Voluntary Self-Disclosure Programs
Discovering a compliance problem on your own before the government does is not just demoralizing. It is actually one of the best positions you can be in, because several major agencies offer meaningful incentives for self-reporting.
The EPA’s Audit Policy eliminates 100 percent of gravity-based penalties when a company discovers a violation through a systematic audit or compliance management system, voluntarily discloses it in writing within 21 days, and corrects the problem within 60 days. The entity must also cooperate with the EPA, prevent recurrence, and meet several additional conditions. If the violation was not found through a formal auditing system, the EPA still offers a 75 percent reduction in gravity-based penalties when the remaining conditions are met.21Environmental Protection Agency. EPA Audit Policy
The IRS operates a Voluntary Disclosure Practice for taxpayers who have willfully failed to comply with tax obligations. To qualify, the disclosure must be truthful, timely, and complete, and it must arrive before the IRS has started an examination, received a tip from a third party, or obtained information through a criminal enforcement action. Applicants submit a two-part electronic form: Part I requests preclearance, and Part II must be filed within 45 days of receiving a preclearance letter.
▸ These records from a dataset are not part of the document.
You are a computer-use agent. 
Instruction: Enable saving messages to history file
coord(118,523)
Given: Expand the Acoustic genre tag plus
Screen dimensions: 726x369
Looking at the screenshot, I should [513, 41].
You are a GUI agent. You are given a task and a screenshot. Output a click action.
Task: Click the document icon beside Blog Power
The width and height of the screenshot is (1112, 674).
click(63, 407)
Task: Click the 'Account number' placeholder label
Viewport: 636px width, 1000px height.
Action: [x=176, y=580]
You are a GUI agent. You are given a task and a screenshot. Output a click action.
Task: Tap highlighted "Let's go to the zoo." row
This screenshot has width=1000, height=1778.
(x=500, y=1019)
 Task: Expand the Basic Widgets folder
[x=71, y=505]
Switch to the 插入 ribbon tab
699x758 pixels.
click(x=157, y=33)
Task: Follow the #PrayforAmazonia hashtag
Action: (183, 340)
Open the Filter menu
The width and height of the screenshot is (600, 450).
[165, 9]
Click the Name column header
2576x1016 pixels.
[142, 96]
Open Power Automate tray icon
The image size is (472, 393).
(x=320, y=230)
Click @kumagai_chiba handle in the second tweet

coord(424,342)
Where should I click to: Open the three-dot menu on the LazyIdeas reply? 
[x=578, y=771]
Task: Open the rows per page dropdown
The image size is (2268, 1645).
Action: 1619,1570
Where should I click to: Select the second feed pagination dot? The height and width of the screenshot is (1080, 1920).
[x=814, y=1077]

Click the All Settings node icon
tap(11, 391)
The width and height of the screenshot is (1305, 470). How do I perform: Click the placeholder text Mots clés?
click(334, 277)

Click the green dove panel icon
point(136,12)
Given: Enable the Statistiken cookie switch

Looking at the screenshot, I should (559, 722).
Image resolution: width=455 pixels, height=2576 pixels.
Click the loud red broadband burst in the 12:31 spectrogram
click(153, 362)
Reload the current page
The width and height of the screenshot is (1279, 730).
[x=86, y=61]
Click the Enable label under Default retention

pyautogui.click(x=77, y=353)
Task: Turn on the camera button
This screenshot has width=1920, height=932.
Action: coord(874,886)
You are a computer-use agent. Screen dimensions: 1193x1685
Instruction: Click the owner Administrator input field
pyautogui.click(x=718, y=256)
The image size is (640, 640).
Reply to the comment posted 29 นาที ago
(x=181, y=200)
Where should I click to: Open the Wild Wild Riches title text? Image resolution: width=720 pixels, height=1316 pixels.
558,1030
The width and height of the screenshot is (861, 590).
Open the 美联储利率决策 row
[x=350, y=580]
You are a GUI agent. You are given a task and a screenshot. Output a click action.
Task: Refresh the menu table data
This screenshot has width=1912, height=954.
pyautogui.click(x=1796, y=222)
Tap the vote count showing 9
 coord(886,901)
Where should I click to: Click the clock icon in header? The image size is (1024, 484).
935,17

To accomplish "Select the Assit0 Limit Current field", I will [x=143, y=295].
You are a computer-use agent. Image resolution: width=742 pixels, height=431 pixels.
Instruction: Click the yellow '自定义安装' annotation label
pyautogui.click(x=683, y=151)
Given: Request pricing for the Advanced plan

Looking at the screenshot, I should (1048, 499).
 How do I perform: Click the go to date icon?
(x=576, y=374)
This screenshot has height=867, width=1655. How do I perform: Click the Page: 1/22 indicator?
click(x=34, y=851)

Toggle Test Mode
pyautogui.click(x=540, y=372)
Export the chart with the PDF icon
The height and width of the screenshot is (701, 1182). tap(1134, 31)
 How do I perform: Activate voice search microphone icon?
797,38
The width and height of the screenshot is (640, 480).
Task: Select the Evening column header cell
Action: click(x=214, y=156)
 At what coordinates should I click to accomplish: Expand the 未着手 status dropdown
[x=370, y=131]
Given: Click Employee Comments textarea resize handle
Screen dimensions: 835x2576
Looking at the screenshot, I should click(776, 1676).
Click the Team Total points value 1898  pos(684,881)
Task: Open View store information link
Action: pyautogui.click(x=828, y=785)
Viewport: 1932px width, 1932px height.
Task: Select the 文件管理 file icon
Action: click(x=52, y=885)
Participation does not guarantee immunity from prosecution, but it substantially reduces the likelihood of criminal charges.22Internal Revenue Service. IRS Criminal Investigation Voluntary Disclosure Practice One important limitation: the program is not available to taxpayers whose income comes from sources that are illegal under federal law.
Self-disclosure programs exist because agencies would rather fix problems than litigate them. If you find a violation internally, consult legal counsel immediately about whether a voluntary disclosure is the right move. The window to use these programs closes the moment the agency learns about the issue on its own.